Did they actually offer you the unpaid trial or did you decline before it got there? I'm asking because I got caught on this at a fintech startup in 2021 — they wanted a week of "seeing how we work together" before an offer. I did it. Spent 40 hours rebuilding their API authentication, they ghosted after day 6. What was your actual ask — like, did they specify hours or a deliverable?
Good question. My answer: stopped optimizing for career progression and started optimizing for learning rate. Short-term pay cut, long-term much better position.
Had this exact play run on me at a 16-person fintech company in 2019 — they wanted a "trial sprint" (their words, unpaid) to "see if we're a culture fit." I asked for $2,500 to build a specific feature over two weeks. Founder ghosted. Then came back three months later asking if I'd changed my mind, suddenly offering $4k/month as a contractor. I passed.

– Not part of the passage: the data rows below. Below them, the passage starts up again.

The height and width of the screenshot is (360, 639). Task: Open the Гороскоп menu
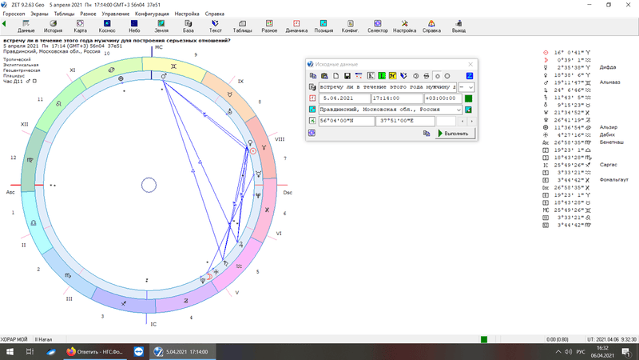(13, 14)
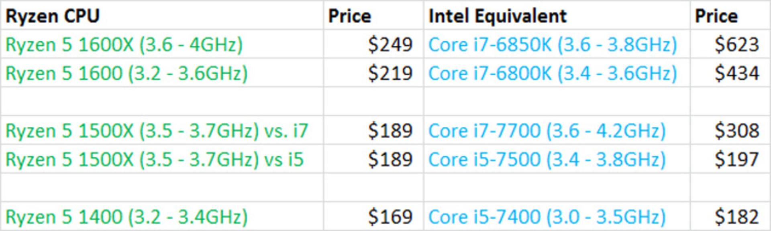The height and width of the screenshot is (231, 771).
Task: Click the $219 price cell
Action: 373,73
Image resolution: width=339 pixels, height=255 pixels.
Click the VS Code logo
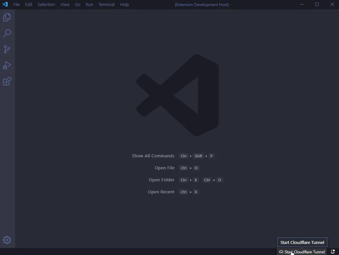pos(5,4)
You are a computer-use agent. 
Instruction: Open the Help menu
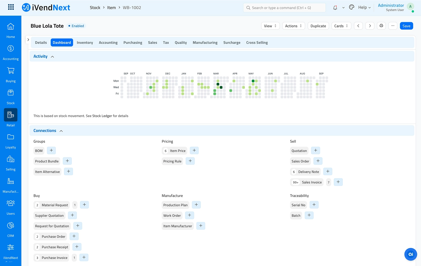(x=364, y=7)
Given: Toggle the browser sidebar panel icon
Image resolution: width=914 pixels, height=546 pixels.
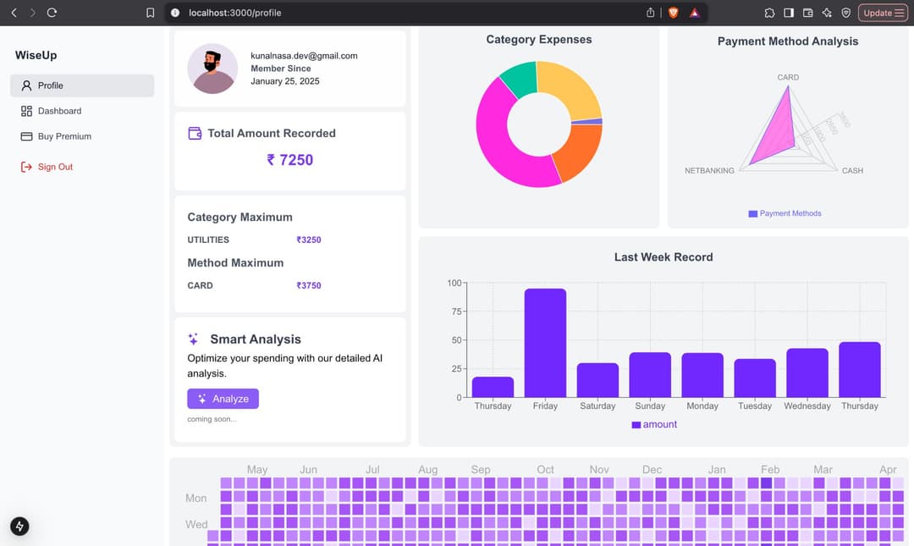Looking at the screenshot, I should 789,13.
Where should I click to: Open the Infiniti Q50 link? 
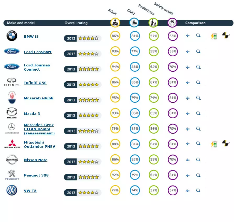(35, 83)
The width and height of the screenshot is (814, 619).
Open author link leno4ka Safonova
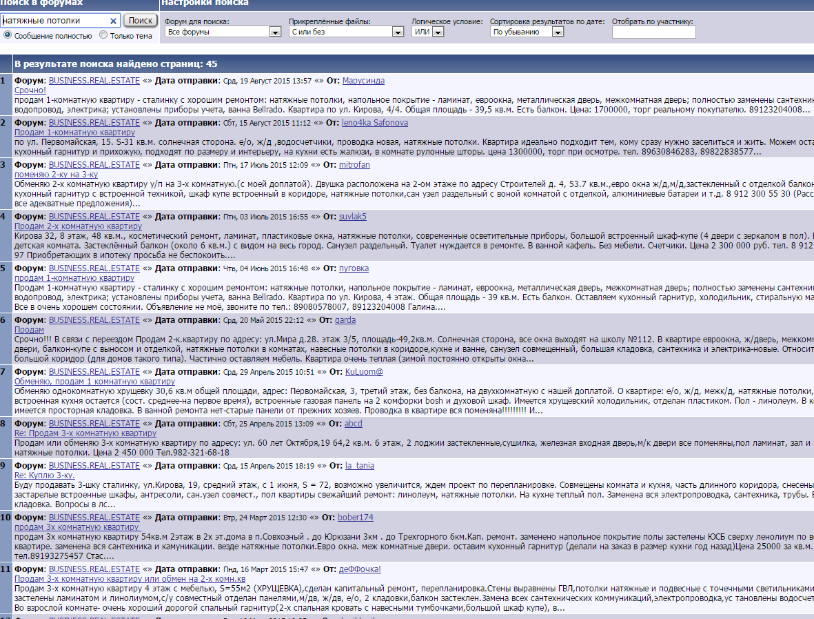[x=374, y=123]
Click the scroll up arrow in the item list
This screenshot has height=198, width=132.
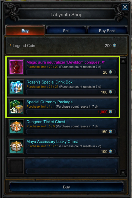click(123, 61)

The math here: if they can't pay for a trial, they can't afford senior dev work. Series A with 12 people trying to rebuild backend architecture doesn't have a payroll problem — it has a capital allocation problem. That's on them, not you.
You already did your interview. They already know you can code. Anything after that is them testing your desperation, not your skills. Don't do it. If they come back with an offer, it'll be 30% lower than market because they already got free work once.
Same play, different company. They wanted a 'paid trial' — two weeks, $50/day. Rebuilt their entire onboarding flow. Ghosted me after delivery, never paid.